* _Input material_
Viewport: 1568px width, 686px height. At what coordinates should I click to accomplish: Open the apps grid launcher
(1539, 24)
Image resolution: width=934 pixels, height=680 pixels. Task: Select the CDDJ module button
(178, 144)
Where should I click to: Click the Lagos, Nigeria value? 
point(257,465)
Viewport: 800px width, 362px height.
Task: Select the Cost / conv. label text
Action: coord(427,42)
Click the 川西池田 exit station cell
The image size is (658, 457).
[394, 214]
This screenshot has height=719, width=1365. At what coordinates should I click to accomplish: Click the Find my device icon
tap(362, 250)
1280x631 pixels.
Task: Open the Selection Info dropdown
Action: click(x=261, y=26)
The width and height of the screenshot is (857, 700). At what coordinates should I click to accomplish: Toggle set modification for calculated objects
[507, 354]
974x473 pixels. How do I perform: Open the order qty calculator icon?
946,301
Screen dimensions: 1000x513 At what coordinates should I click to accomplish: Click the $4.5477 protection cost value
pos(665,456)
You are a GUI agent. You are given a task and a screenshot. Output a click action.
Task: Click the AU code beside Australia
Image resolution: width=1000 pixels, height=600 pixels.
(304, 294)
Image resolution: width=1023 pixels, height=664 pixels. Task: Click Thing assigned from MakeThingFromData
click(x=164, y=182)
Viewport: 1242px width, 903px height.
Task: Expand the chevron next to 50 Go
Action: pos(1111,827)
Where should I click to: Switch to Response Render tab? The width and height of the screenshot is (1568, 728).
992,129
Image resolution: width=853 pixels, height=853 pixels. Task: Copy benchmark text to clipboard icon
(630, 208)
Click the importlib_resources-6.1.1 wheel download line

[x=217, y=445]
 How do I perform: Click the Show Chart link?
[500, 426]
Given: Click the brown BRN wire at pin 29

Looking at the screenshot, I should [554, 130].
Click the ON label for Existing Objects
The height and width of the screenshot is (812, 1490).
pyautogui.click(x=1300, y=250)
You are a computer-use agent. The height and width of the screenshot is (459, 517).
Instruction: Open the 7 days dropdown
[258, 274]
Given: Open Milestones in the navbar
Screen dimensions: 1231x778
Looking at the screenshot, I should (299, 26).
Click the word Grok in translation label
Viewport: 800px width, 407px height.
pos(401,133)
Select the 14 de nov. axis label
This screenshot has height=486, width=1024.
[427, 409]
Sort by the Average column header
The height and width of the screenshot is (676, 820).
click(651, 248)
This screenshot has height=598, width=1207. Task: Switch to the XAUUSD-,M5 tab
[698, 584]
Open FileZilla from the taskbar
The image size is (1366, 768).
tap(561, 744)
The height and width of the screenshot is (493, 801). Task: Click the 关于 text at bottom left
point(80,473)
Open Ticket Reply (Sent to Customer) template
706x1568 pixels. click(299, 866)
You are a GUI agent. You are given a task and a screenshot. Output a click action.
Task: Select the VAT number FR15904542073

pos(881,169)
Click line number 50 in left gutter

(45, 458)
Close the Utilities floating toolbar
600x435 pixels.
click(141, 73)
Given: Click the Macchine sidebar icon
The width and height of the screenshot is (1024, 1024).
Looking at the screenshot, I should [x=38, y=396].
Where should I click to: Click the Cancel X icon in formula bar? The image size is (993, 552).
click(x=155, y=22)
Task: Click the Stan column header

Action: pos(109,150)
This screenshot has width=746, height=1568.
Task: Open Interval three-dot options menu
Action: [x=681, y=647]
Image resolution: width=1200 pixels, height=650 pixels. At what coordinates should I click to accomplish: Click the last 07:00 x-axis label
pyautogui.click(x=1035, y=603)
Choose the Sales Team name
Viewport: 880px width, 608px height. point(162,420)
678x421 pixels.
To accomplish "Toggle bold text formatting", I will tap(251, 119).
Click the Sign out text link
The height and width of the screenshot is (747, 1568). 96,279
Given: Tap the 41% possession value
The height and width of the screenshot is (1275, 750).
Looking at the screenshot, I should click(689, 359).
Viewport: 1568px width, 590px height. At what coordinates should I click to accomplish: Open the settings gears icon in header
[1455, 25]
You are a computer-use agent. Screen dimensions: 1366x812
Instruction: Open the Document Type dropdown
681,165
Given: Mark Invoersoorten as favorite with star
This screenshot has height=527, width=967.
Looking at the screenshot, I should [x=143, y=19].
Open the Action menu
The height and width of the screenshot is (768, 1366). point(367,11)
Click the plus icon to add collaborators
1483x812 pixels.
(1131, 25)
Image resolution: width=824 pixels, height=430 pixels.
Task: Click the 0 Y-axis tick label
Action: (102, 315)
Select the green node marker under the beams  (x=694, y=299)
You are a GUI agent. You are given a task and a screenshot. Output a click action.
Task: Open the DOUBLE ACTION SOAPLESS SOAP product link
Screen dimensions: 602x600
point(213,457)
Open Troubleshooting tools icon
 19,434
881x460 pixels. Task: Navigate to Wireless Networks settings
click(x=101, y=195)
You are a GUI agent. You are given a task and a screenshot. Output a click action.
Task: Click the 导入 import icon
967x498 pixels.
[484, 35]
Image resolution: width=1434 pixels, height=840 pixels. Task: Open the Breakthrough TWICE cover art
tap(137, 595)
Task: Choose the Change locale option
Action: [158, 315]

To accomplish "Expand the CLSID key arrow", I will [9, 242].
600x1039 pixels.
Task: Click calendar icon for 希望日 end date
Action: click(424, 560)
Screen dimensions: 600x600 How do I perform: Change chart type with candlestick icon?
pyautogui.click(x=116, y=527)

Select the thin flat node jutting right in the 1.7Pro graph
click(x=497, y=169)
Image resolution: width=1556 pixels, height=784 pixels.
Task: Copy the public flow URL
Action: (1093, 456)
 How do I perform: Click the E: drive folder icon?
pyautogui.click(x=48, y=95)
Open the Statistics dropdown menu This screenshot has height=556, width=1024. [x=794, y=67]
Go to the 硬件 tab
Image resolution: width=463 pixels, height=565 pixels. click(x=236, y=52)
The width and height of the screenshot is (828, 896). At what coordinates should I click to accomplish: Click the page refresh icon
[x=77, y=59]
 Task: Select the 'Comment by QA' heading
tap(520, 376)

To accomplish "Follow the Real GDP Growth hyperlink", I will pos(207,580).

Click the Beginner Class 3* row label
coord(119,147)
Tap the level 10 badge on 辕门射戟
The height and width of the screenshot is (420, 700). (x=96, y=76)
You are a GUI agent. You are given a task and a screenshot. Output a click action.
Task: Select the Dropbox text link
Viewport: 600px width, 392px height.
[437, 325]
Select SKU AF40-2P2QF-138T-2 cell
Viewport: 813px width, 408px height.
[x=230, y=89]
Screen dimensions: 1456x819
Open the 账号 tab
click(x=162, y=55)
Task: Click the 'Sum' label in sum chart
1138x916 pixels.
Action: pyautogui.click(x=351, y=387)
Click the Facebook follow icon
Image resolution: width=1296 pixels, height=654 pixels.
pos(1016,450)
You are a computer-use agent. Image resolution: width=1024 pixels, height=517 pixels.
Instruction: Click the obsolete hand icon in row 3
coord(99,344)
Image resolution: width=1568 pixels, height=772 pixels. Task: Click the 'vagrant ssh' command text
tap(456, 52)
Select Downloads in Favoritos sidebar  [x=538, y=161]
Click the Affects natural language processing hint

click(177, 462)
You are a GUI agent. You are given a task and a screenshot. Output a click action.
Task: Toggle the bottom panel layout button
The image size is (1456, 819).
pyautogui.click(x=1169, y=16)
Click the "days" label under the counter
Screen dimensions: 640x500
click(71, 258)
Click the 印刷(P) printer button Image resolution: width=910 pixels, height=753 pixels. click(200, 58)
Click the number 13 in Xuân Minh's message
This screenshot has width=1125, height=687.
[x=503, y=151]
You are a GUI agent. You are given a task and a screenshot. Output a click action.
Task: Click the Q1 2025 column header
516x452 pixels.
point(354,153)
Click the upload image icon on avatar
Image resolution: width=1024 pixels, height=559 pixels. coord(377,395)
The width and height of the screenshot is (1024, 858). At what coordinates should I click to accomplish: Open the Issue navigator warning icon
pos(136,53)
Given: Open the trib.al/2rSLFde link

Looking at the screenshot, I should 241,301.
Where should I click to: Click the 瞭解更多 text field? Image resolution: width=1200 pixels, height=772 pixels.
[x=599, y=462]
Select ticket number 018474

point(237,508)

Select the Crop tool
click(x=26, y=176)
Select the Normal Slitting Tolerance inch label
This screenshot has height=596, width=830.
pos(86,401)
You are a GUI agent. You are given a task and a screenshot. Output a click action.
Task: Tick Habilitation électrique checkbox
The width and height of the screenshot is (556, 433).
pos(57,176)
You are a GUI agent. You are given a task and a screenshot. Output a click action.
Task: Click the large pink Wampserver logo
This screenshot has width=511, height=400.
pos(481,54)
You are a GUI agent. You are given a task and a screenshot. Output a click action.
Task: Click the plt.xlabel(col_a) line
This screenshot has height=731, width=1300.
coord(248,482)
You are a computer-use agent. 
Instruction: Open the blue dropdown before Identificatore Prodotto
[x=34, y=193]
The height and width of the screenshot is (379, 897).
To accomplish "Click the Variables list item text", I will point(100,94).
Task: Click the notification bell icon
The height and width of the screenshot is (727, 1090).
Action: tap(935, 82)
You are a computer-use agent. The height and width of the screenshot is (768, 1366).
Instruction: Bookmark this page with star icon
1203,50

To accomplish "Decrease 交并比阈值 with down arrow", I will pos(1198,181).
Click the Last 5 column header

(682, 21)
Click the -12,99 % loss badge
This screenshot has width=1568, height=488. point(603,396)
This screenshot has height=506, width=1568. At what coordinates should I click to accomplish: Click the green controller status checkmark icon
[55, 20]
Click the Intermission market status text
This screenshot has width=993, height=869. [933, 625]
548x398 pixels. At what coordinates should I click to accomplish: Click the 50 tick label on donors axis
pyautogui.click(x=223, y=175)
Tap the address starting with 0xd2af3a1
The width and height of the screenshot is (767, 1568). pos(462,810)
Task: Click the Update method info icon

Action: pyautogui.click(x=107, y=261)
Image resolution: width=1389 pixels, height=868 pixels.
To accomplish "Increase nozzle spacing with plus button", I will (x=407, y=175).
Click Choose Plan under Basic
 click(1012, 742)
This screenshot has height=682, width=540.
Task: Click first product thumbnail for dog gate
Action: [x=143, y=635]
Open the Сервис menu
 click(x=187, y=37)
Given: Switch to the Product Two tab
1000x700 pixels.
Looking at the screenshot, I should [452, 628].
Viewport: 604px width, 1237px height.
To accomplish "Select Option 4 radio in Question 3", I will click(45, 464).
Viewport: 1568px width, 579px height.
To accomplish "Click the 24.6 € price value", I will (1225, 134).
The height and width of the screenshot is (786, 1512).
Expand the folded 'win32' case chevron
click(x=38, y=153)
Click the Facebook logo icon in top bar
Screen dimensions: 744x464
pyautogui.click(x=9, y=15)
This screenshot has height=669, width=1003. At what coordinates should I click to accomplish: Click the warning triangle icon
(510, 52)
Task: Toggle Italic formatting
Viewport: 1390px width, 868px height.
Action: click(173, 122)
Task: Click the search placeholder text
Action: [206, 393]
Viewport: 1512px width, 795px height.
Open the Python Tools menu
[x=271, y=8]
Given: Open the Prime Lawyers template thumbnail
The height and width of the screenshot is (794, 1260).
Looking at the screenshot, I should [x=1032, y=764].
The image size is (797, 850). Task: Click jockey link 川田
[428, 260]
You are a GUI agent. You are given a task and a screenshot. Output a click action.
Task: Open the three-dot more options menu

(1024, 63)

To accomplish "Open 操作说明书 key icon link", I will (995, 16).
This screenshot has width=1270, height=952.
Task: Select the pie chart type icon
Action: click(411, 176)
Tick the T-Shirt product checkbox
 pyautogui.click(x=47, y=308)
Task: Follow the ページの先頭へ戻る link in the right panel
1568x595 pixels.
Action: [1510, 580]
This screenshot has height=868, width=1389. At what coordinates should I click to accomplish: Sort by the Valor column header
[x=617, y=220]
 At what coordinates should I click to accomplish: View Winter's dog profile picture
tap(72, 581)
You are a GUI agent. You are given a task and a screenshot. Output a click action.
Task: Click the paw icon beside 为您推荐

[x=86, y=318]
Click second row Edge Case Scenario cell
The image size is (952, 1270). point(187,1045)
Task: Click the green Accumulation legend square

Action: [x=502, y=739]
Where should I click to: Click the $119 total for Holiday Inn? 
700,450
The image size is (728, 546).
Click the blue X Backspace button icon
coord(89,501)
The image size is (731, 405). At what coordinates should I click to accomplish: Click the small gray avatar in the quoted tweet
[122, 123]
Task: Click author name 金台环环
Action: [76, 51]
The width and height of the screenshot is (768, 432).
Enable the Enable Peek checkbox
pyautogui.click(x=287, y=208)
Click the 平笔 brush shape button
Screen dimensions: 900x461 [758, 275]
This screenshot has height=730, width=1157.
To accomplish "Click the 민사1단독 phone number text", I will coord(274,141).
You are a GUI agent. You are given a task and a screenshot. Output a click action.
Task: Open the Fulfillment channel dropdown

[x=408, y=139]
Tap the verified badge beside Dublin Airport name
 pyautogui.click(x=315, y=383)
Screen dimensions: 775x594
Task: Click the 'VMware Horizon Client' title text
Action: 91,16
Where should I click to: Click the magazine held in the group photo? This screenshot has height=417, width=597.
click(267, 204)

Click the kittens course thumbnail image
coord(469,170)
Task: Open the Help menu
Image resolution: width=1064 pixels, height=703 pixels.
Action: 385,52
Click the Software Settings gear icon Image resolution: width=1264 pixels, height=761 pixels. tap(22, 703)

* _Exercise description_
Everything from the first line of the records through the line holding "Task: Click the AU code beside Australia" is to be transcribed exactly; leave out all other lines.

* _Answer_
Viewport: 1568px width, 686px height. At what coordinates should I click to accomplish: Open the apps grid launcher
(1539, 24)
Image resolution: width=934 pixels, height=680 pixels. Task: Select the CDDJ module button
(178, 144)
Where should I click to: Click the Lagos, Nigeria value? 
point(257,465)
Viewport: 800px width, 362px height.
Task: Select the Cost / conv. label text
Action: coord(427,42)
Click the 川西池田 exit station cell
The image size is (658, 457).
[394, 214]
This screenshot has height=719, width=1365. At what coordinates should I click to accomplish: Click the Find my device icon
tap(362, 250)
1280x631 pixels.
Task: Open the Selection Info dropdown
Action: click(x=261, y=26)
The width and height of the screenshot is (857, 700). At what coordinates should I click to accomplish: Toggle set modification for calculated objects
[507, 354]
974x473 pixels. How do I perform: Open the order qty calculator icon?
946,301
Screen dimensions: 1000x513 At what coordinates should I click to accomplish: Click the $4.5477 protection cost value
pos(665,456)
You are a GUI agent. You are given a task and a screenshot. Output a click action.
Task: Click the AU code beside Australia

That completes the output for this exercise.